The Food and Drug Administration has awarded Sarepta Therapeutics a platform technology designation for its rAAVrh74 viral vector, representing one of the first such designations issued since the FDA launched this streamlined review pathway in 2024. The designation could accelerate development timelines and reduce costs for Sarepta's pipeline of gene therapies targeting rare muscular dystrophies.
Streamlining Gene Therapy Development
The platform technology designation program was conceived in 2023 and implemented by the FDA in 2024 to incentivize companies to use consistent drugmaking platforms across multiple therapeutic programs. For genetic medicines targeting rare diseases, this approach addresses a significant development challenge where each new therapy typically requires the same lengthy and expensive regulatory journey, despite using similar underlying technologies.
"This is one of the first programs to receive platform technology designation and an important recognition by FDA of the reproducibility and adaptability of this technology across multiple therapeutic programs," said Louise Rodino-Klapac, chief scientific officer and head of research & development at Sarepta.
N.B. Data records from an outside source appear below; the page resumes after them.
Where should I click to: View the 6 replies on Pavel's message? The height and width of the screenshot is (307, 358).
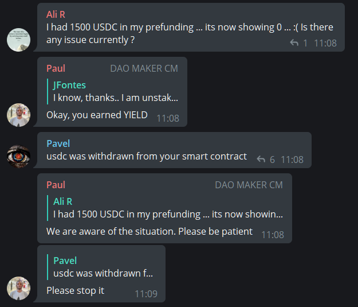pyautogui.click(x=273, y=159)
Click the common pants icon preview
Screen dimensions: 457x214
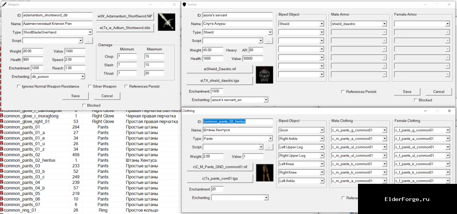coord(264,173)
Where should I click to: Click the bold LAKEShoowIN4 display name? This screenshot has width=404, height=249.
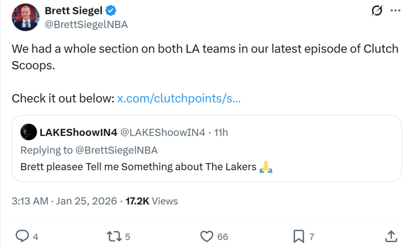point(78,133)
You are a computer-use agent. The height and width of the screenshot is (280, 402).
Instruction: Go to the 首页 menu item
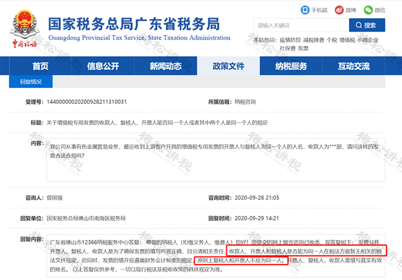point(40,66)
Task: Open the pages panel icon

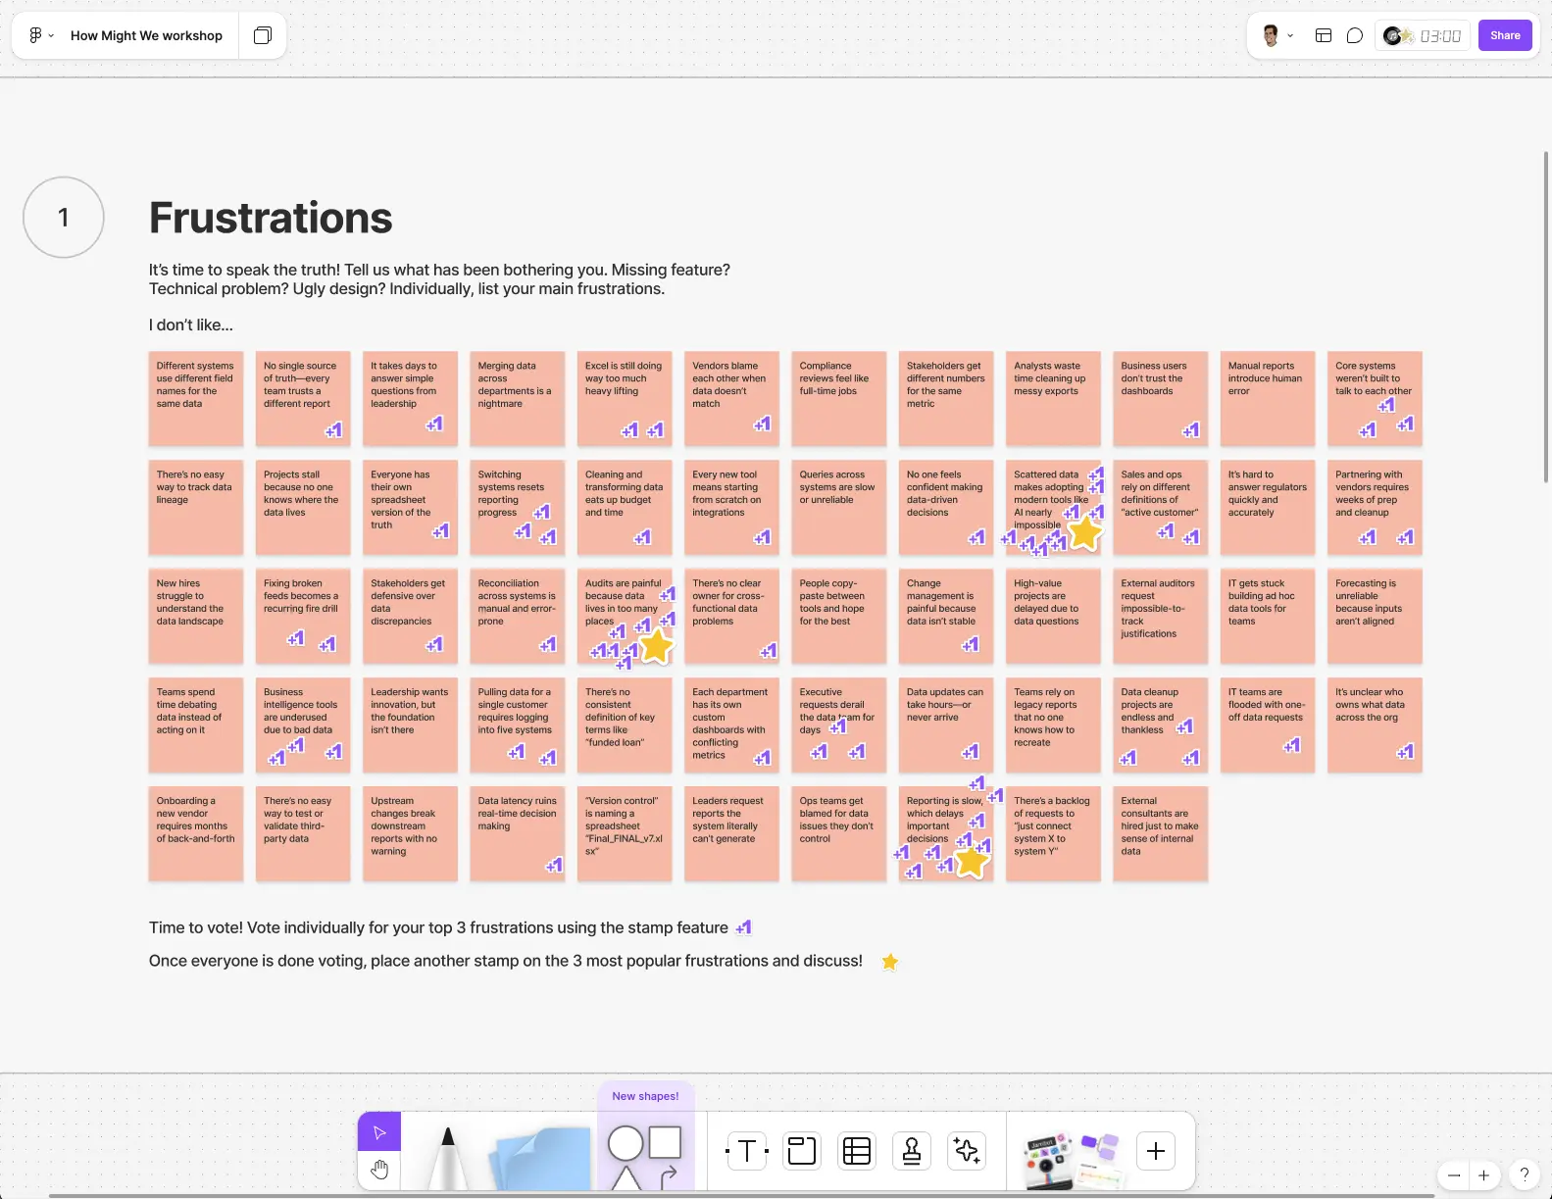Action: 262,36
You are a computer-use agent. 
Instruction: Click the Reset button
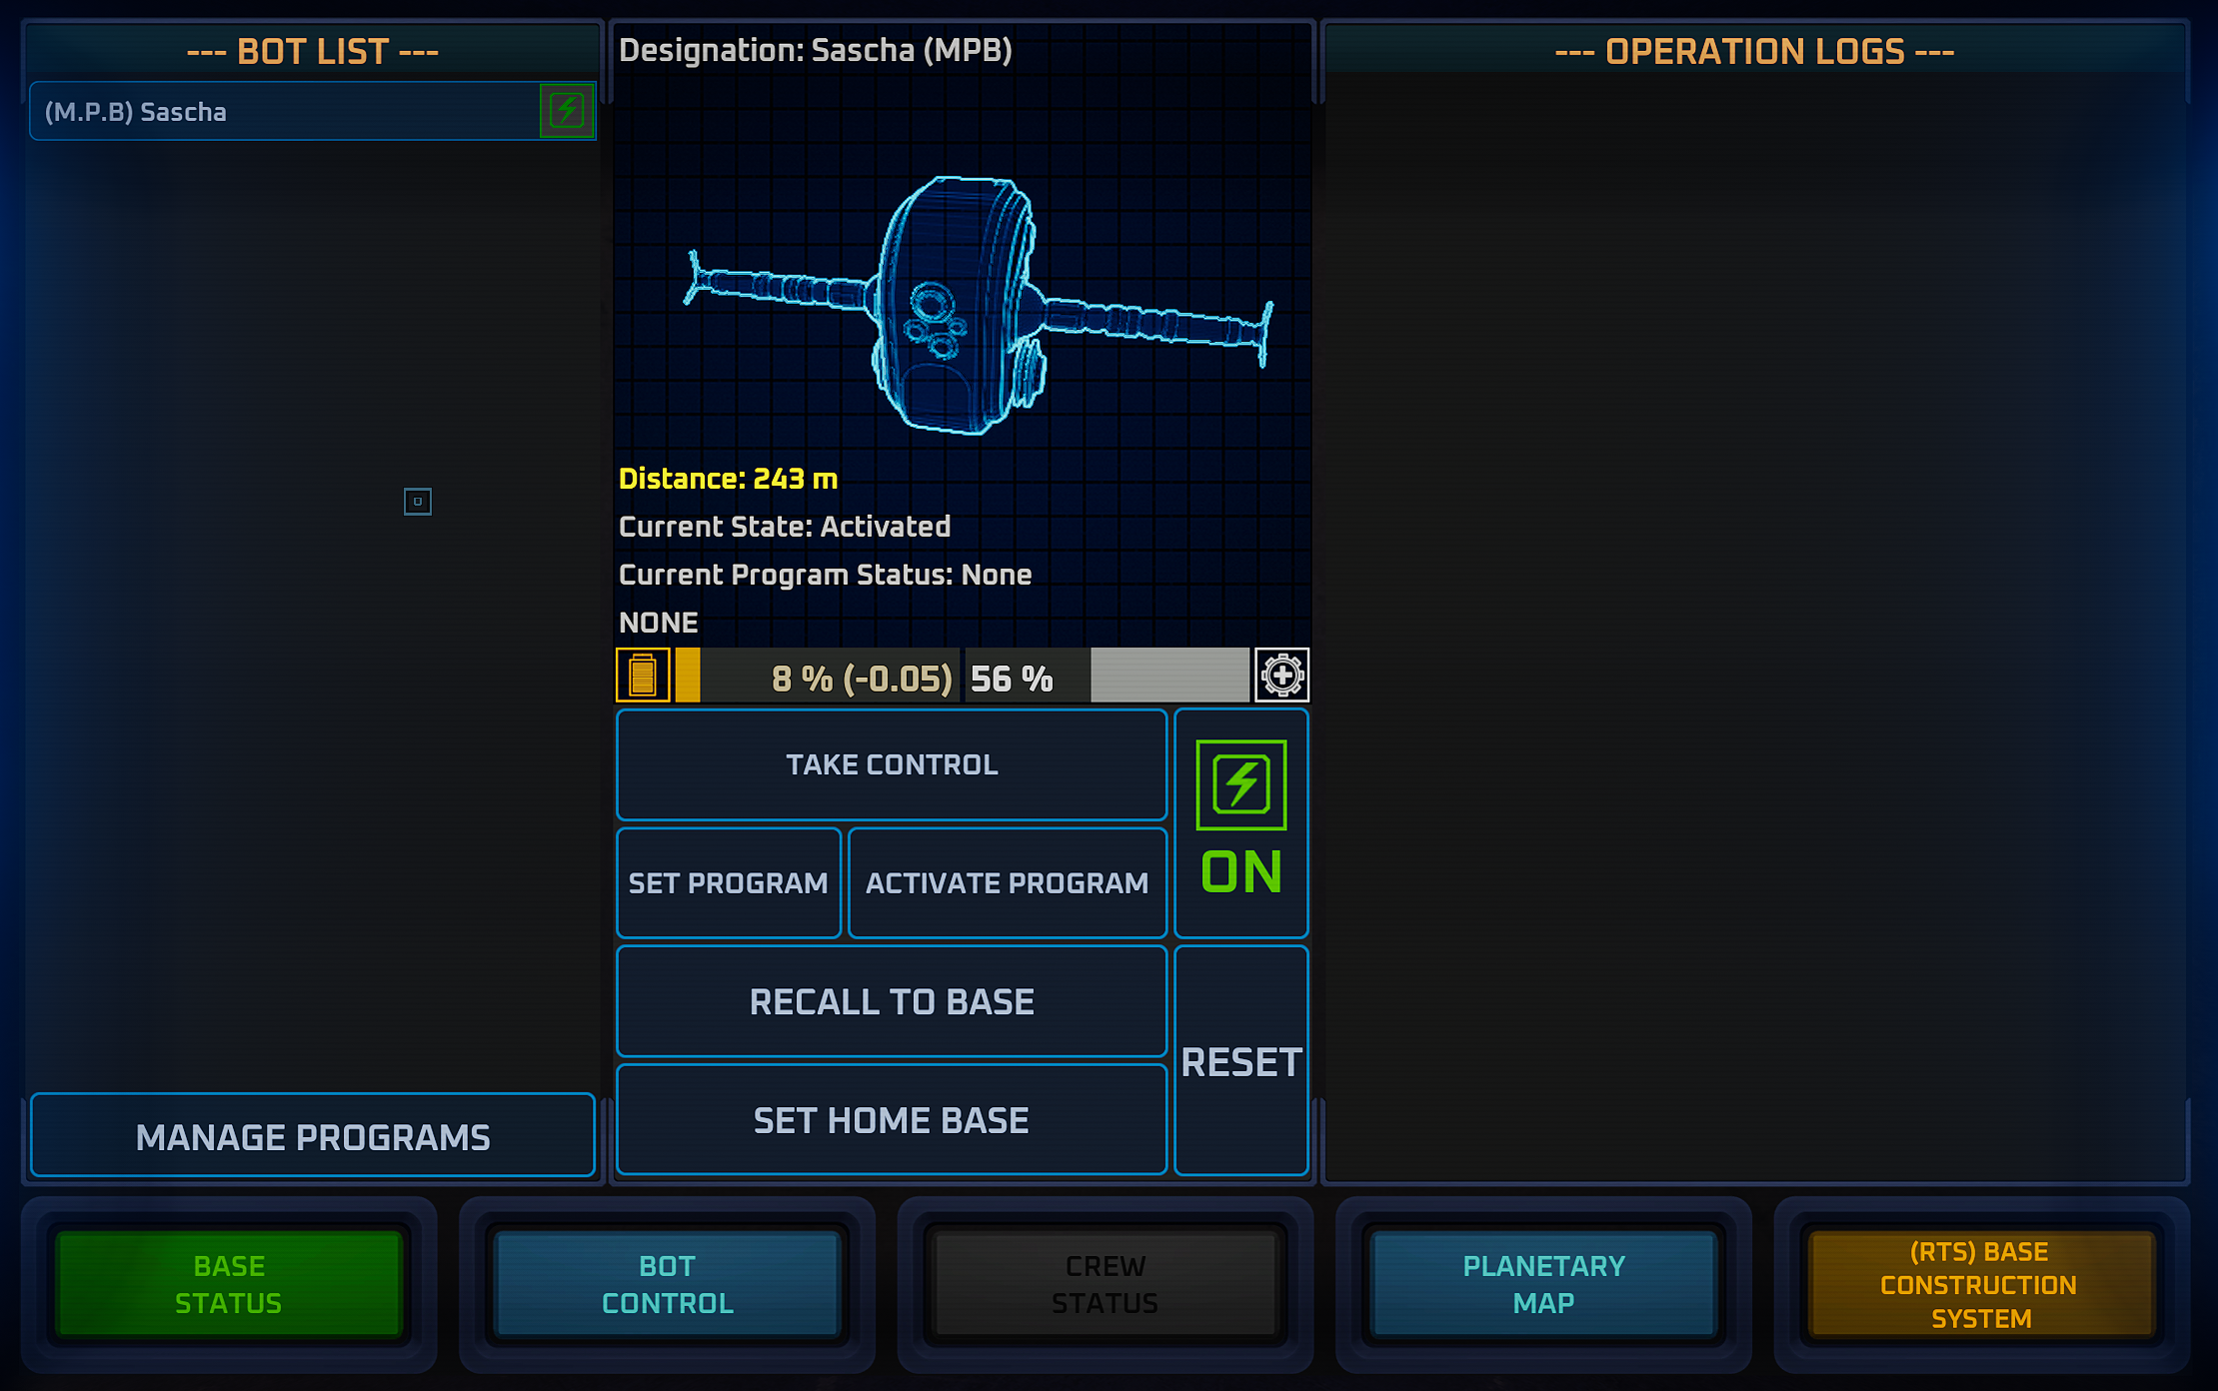[x=1241, y=1061]
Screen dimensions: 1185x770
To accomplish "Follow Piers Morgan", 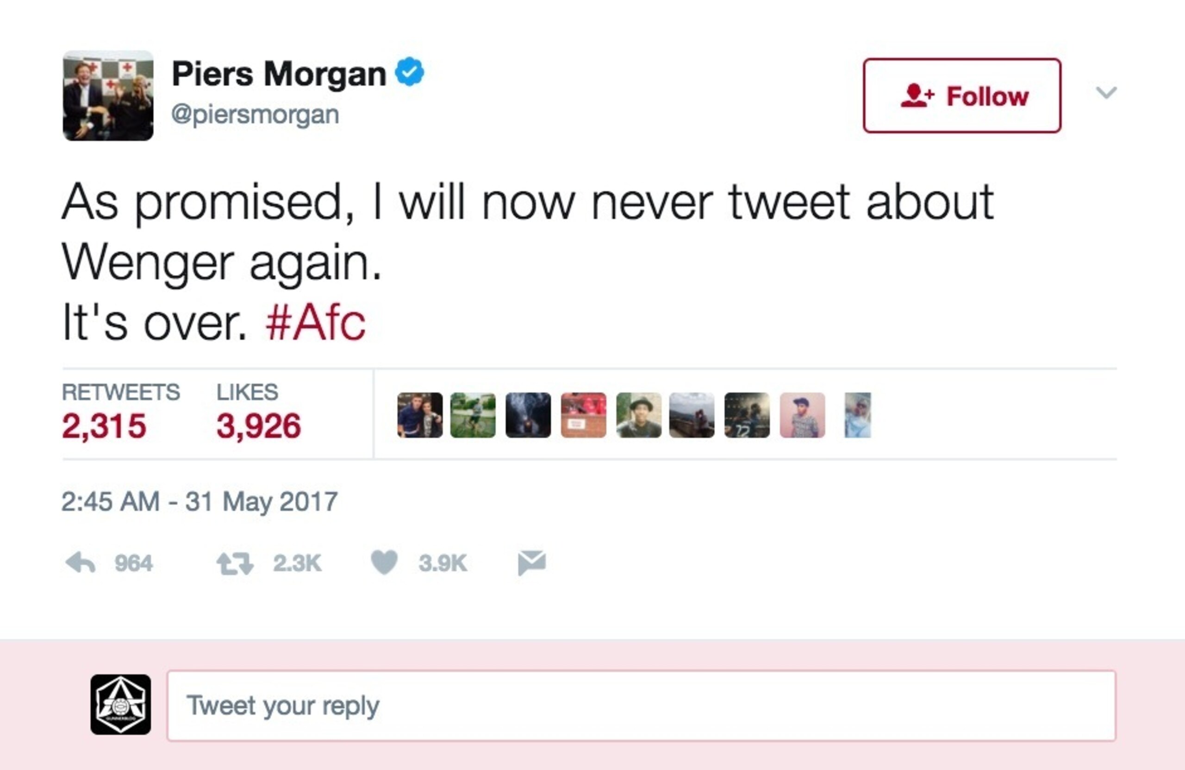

To qualify for the designation, companies must demonstrate that their technology platform is well-understood and reproducible, and can support development of multiple drugs without compromising quality, manufacturing, or safety. The technology must also be incorporated in an FDA-approved drug with preliminary evidence showing potential for broader application.
Leveraging Elevidys Success
Sarepta's rAAVrh74 vector serves as the delivery mechanism for Elevidys, the company's already approved Duchenne muscular dystrophy gene therapy. The platform designation now allows Sarepta to use evidence previously gathered from Elevidys studies in future regulatory applications for other gene therapies using the same vector.
The designation specifically applies to SRP-9003 (bidridistrogene xeboparvovec), an investigational gene therapy for limb-girdle muscular dystrophy type 2E/R4. SRP-9003 is designed for systemic delivery to skeletal, diaphragm, and cardiac muscle, delivering a full-length beta-sarcoglycan transgene using the MHCK7 promoter chosen for robust cardiac expression.
According to Sarepta, SRP-9003 could be submitted to regulators later this year, with the platform designation potentially expediting the review process. The vector is also incorporated in at least two other programs targeting limb-girdle muscular dystrophy.
Investment and Development Implications
William Blair analyst Sami Corwin noted that the platform designation could accelerate development of Sarepta's follow-on gene therapy programs while lowering early research and development costs. The designation may also address investor concerns about Elevidys following a patient death associated with the therapy, as some had speculated about potential approval rescission.
However, the breadth of the designation's applicability remains uncertain. Sarepta management has indicated that manufacturing processes differ between Elevidys and SRP-9003 compared to other pipeline programs SRP-9004 and SRP-9005, which could limit the platform's utility across the entire portfolio.
Addressing Rare Disease Challenges
The platform technology approach is particularly relevant for genetic medicines, where many gene therapies target small patient populations with rare diseases. Developers often face situations where the same underlying technology could treat additional patient groups or similar diseases, but current regulatory pathways require starting the development process from scratch.
The designation enables sponsors to leverage prior platform data to support investigational new drug applications, new drug applications, or biologic license applications, potentially reducing development timelines and costs for subsequent programs using the established technology platform.